EXTRACTED MATERIAL section start

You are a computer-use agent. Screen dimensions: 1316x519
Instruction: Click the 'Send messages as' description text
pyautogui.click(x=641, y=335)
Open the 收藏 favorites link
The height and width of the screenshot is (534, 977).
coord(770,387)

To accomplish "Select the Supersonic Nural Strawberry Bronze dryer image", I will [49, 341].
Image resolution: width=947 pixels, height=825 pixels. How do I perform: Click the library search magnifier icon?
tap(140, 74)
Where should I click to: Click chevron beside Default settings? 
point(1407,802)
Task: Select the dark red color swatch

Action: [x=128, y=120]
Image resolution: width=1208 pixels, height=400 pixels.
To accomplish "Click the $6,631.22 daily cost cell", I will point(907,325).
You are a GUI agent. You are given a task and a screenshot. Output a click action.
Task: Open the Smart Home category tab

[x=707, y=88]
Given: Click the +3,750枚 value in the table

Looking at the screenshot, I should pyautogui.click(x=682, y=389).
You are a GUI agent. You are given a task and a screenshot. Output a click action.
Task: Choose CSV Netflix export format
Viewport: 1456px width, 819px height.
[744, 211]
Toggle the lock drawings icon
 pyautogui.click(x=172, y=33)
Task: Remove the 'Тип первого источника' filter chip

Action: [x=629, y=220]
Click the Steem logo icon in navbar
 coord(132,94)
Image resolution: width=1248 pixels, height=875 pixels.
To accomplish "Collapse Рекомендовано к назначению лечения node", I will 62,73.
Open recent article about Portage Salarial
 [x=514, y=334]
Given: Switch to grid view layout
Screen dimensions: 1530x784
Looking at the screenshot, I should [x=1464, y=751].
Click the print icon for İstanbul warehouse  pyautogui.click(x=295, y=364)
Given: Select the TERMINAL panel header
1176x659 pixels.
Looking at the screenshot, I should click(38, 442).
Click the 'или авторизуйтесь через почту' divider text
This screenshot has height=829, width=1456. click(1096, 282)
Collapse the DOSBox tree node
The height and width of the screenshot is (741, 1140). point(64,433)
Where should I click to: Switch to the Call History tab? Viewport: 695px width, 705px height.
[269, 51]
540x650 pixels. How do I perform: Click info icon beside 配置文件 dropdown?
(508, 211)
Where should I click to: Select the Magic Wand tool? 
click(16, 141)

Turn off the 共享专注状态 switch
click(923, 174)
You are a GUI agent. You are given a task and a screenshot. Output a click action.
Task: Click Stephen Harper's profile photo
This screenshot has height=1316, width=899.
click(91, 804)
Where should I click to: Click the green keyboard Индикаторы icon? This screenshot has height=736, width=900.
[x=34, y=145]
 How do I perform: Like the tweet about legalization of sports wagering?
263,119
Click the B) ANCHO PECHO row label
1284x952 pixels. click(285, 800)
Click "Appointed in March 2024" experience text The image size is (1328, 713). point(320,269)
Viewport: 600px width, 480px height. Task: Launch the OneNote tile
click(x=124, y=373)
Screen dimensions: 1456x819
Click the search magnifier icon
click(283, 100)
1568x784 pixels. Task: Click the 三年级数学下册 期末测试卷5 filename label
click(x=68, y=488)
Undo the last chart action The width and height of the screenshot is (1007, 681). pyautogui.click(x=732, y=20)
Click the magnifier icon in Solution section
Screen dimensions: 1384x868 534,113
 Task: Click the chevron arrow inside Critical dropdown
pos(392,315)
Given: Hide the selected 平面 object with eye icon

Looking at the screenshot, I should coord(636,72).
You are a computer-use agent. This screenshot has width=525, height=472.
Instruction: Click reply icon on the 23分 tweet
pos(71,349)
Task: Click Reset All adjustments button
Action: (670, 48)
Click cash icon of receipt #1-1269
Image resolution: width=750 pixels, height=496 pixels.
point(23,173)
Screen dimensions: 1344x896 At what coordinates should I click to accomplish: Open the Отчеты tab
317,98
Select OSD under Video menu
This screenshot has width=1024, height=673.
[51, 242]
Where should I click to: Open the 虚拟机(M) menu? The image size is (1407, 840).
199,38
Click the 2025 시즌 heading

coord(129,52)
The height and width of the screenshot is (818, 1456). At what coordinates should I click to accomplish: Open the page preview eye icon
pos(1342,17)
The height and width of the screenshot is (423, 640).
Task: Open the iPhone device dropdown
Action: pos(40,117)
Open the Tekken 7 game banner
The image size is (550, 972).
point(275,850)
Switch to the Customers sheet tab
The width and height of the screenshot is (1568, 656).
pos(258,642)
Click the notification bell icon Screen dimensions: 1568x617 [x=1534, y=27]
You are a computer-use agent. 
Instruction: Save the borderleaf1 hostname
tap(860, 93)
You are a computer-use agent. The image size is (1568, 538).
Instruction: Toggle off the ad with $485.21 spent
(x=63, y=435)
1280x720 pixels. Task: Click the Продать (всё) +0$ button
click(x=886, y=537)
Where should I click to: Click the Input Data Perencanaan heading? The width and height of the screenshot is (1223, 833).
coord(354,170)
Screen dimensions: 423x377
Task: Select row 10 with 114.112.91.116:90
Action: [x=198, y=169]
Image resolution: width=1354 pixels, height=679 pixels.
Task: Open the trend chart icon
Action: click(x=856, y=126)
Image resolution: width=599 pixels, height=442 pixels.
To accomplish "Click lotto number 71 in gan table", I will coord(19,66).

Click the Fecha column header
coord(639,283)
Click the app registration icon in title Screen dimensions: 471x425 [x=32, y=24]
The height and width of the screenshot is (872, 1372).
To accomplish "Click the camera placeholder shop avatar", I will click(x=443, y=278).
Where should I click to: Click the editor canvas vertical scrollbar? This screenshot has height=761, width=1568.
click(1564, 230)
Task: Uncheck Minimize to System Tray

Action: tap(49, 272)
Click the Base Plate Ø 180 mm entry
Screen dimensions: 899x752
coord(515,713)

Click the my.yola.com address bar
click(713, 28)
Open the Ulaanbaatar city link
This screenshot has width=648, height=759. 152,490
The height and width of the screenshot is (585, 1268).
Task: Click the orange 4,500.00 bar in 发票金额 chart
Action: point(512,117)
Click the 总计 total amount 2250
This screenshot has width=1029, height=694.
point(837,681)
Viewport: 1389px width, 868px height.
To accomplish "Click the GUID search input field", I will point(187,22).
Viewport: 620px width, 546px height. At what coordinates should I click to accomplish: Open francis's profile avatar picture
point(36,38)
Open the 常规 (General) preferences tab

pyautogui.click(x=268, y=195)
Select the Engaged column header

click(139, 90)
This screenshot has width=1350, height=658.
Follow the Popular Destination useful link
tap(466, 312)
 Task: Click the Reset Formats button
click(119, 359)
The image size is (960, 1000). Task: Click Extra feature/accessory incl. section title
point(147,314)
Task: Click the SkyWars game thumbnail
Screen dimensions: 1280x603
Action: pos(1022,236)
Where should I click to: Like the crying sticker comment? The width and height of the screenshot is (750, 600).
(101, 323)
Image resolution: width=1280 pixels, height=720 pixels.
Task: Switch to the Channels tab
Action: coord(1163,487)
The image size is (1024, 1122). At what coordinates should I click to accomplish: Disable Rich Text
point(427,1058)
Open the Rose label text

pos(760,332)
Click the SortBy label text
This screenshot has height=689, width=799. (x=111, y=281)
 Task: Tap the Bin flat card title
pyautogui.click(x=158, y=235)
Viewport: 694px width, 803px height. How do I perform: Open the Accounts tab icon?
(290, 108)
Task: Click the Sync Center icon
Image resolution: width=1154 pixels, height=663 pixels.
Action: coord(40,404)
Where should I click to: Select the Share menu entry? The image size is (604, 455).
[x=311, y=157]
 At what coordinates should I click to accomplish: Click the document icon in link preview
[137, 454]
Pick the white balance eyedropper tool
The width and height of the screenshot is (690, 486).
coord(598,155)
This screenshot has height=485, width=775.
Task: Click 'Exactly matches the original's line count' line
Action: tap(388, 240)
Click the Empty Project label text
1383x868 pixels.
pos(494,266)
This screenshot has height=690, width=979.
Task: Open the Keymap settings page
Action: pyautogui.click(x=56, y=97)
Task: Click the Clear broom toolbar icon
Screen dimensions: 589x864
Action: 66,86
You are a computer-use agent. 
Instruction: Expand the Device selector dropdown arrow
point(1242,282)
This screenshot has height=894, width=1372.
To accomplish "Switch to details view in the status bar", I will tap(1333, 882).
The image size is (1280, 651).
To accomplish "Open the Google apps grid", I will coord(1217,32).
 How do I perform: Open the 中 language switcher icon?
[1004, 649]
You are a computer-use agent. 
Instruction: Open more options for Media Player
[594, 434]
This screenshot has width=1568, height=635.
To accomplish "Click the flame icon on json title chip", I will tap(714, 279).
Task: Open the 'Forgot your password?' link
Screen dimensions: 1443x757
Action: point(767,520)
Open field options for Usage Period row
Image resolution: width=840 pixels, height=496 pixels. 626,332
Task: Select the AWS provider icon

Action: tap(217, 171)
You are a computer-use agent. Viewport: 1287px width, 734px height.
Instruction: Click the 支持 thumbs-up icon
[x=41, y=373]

EXTRACTED MATERIAL section end

### INSTRUCTIONS TO FOLLOW
Up to and including the final line of the data above, please copy every line exactly, starting from the one that contains "Screen dimensions: 1443x757".

### ANSWER SECTION
Screen dimensions: 1443x757
Action: point(767,520)
Open field options for Usage Period row
Image resolution: width=840 pixels, height=496 pixels. 626,332
Task: Select the AWS provider icon

Action: tap(217, 171)
You are a computer-use agent. Viewport: 1287px width, 734px height.
Instruction: Click the 支持 thumbs-up icon
[x=41, y=373]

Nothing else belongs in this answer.